GOOD TIME PARTY GIRL is a self-reflexive work of sorts: penned by POPULAR HOME magazine editor Robert Dougherty, it’s a recounting of “The Notorious Life of Dirty Helen Cromwell”, straight from her mouth, according to Robert.
Dirty Helen Cromwell (Helen, from here on forth), was — for some time — a Milwaukee fixture from the Prohibition age. While she was reluctant to lay down roots anywhere, she did find a home in Milwaukee with her boozy outpost THE SUN FLOWER INN, which is where Robert first met Helen.
What follows is Robert jotting down Helen recalling a good forty years of ‘good times’ as a self-proclaimed ‘woman of pleasure’. In other words: a sex worker. There’s a moment where she wishes that the term ‘call girl’ was popular in her time.

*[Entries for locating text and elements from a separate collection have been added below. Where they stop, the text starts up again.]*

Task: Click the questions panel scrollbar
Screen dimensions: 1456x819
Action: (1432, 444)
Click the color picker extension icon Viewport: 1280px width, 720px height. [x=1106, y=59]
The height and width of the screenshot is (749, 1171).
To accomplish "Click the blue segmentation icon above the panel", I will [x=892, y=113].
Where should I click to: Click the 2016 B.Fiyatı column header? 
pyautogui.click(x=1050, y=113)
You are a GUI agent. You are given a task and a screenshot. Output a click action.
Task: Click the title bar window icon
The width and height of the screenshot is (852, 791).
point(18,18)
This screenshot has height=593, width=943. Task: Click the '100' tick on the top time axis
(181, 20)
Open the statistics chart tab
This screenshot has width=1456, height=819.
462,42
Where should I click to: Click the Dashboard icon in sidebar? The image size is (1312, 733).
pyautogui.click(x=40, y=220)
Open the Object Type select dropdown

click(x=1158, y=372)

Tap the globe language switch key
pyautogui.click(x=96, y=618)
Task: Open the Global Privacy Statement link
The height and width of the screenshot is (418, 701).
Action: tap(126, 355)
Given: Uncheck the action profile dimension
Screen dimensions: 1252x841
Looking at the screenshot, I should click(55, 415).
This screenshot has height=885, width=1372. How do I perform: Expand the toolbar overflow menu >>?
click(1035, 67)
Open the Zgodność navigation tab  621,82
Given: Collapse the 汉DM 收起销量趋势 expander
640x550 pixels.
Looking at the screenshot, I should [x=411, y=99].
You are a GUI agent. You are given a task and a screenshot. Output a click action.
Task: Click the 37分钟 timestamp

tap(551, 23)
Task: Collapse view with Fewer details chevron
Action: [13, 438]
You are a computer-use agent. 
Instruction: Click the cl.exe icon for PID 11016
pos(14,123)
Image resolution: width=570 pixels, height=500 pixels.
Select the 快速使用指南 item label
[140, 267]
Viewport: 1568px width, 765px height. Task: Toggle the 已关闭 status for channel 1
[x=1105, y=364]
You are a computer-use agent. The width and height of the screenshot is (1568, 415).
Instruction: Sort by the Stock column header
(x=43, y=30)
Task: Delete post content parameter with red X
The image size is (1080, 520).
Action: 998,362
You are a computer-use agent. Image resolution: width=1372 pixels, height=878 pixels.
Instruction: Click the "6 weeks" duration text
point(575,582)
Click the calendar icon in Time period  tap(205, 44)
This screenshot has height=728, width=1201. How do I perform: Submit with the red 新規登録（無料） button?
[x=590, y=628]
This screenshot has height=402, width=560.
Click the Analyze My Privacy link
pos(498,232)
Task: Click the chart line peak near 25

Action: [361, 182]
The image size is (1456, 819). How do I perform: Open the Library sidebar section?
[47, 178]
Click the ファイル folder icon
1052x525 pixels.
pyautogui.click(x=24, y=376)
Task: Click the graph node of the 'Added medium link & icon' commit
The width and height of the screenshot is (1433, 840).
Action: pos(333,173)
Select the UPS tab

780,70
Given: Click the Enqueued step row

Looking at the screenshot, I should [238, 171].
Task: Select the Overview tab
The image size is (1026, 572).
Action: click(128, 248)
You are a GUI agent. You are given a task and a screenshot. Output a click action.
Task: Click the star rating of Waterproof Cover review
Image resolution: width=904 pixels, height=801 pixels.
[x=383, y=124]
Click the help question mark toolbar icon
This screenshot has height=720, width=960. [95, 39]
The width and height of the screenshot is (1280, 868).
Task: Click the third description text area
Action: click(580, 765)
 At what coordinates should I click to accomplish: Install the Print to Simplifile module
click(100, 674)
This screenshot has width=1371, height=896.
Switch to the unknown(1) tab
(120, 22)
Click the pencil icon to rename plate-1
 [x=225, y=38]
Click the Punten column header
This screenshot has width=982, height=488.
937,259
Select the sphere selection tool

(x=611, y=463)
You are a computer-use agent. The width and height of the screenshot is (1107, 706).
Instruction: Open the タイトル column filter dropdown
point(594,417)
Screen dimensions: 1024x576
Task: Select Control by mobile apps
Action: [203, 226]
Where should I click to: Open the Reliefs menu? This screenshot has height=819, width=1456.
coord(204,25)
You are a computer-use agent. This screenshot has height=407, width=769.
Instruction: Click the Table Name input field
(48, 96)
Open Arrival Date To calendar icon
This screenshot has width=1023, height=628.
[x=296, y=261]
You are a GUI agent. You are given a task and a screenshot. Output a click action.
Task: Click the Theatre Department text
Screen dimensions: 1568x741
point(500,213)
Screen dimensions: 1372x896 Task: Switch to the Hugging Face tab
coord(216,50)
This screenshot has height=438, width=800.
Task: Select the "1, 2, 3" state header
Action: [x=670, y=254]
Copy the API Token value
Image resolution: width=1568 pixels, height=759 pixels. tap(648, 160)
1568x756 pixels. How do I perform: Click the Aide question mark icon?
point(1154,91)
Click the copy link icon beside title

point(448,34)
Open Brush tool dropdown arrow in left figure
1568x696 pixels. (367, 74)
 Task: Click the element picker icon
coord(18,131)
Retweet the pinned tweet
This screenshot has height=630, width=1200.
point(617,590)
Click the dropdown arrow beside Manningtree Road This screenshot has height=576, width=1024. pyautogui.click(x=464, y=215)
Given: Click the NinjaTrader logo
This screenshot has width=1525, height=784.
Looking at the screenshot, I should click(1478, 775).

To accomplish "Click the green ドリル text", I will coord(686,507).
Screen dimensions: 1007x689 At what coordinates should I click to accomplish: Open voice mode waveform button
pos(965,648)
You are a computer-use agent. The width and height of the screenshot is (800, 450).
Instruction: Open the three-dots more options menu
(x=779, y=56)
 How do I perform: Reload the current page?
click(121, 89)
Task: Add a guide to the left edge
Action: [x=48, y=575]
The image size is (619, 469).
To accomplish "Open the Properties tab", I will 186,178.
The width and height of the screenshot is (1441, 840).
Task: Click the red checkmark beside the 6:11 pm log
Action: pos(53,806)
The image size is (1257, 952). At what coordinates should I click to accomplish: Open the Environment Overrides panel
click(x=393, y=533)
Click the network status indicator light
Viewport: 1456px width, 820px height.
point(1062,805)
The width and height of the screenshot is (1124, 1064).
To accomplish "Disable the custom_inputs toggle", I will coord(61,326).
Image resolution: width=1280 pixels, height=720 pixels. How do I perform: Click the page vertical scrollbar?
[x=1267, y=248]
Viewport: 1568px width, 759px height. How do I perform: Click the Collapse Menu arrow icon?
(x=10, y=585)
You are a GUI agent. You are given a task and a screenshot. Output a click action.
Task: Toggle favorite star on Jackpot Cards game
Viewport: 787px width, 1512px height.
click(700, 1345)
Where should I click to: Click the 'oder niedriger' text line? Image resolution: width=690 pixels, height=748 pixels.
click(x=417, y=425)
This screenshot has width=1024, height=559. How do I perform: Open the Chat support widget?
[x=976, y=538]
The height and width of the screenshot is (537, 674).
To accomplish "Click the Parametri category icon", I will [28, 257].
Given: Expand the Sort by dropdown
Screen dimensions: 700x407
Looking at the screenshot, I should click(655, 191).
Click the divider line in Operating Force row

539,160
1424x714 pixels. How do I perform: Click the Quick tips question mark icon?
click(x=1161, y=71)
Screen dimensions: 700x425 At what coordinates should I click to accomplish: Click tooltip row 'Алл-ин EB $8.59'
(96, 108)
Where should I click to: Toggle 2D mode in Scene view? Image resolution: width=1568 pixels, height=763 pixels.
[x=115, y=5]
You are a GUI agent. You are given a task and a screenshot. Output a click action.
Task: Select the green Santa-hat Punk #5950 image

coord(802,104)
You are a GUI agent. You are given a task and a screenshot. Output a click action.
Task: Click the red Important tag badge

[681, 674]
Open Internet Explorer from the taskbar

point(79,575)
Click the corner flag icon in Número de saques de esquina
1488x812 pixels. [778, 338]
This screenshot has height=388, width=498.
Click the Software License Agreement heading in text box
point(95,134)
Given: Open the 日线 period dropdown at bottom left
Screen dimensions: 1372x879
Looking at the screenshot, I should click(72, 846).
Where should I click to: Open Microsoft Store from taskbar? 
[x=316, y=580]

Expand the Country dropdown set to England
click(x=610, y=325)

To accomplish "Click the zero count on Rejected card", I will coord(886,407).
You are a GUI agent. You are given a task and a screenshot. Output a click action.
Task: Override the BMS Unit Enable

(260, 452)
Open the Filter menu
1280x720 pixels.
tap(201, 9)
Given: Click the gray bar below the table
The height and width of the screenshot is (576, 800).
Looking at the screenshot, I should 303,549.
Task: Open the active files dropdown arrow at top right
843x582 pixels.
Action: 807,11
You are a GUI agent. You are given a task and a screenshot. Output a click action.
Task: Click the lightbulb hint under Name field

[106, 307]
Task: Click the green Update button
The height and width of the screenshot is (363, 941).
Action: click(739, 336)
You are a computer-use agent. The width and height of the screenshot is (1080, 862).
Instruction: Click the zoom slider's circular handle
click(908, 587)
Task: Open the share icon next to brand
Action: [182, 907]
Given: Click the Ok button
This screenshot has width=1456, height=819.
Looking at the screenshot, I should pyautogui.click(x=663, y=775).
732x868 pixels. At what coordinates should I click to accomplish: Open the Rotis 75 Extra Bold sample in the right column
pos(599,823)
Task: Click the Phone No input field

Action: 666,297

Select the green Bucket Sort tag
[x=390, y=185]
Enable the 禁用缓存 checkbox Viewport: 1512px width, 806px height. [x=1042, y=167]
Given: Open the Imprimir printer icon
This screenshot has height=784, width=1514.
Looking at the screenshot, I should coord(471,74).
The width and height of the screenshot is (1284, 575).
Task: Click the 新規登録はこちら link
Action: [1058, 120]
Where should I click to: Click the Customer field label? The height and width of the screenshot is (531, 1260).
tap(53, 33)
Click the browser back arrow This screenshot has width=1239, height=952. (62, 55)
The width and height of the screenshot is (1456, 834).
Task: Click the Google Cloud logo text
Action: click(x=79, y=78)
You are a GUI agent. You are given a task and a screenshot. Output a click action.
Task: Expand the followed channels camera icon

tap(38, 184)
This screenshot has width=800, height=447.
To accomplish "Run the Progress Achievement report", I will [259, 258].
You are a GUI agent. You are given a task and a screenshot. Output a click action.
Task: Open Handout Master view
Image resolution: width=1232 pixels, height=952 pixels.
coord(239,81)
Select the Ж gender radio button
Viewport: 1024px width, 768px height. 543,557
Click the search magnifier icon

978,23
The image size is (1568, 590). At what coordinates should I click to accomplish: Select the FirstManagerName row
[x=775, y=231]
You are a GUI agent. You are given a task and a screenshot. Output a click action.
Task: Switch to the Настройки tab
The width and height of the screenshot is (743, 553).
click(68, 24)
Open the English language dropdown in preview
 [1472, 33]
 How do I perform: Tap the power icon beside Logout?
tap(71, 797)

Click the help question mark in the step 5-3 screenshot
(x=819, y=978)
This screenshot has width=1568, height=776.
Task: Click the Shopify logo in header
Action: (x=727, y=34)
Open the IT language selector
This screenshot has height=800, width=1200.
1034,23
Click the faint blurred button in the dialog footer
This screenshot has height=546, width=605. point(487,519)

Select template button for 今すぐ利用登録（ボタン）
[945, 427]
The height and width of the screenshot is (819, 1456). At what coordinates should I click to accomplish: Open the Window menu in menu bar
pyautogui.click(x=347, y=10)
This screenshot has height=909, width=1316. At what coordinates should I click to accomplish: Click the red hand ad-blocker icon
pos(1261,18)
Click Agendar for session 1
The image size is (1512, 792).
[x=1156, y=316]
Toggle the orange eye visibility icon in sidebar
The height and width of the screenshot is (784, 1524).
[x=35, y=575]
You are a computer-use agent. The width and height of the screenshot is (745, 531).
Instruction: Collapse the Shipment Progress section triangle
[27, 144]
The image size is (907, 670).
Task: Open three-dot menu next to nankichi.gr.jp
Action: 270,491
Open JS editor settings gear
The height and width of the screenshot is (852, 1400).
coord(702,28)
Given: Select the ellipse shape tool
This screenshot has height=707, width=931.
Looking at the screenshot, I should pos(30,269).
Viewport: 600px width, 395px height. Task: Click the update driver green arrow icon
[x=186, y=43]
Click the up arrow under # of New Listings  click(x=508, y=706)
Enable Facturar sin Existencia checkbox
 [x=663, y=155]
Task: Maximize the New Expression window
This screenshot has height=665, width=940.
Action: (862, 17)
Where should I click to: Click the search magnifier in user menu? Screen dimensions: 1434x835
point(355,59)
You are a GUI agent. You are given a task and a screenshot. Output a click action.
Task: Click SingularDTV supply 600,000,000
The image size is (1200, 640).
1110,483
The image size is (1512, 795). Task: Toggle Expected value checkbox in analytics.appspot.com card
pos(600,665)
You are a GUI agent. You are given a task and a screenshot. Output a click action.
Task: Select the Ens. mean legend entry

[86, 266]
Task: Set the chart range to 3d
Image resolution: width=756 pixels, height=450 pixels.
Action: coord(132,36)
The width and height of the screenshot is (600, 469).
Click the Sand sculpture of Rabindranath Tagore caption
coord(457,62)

The tales recalled in GOOD TIME PARTY GIRL are certainly those of a willful, self-possessed woman, one who isn’t a skin-flint, but values what remains in one’s pocket, while still living a remarkable life, one the that included all sorts of fashionable dovetailing, as well as shoulder-rubbing with Al Capone.
“My advice is not to accept initiations to these cruises if you aren’t prepared for certain eventualities.”
That’s about as dark as Helen deigned herself to deal with, but as one dives deeper into GOOD TIME PARTY GIRL and reads about the litany of dead husbands, and the brave face she plastered on, the harder the read becomes. This is a memoir/auto-bio where the absence of details are more damning than the inclusion; you can almost feel the hurt in certain eras of hers that she glosses over, ambiguous hurt that hits harder than when she discusses the death of one of her several husbands.
That said, yes, you do have to read in-between the lines for that. Otherwise, it’s a bold, brash tale of a bold and brash and gregariously singular woman who made her place in Milwaukee. That alone is reason enough to read her tale.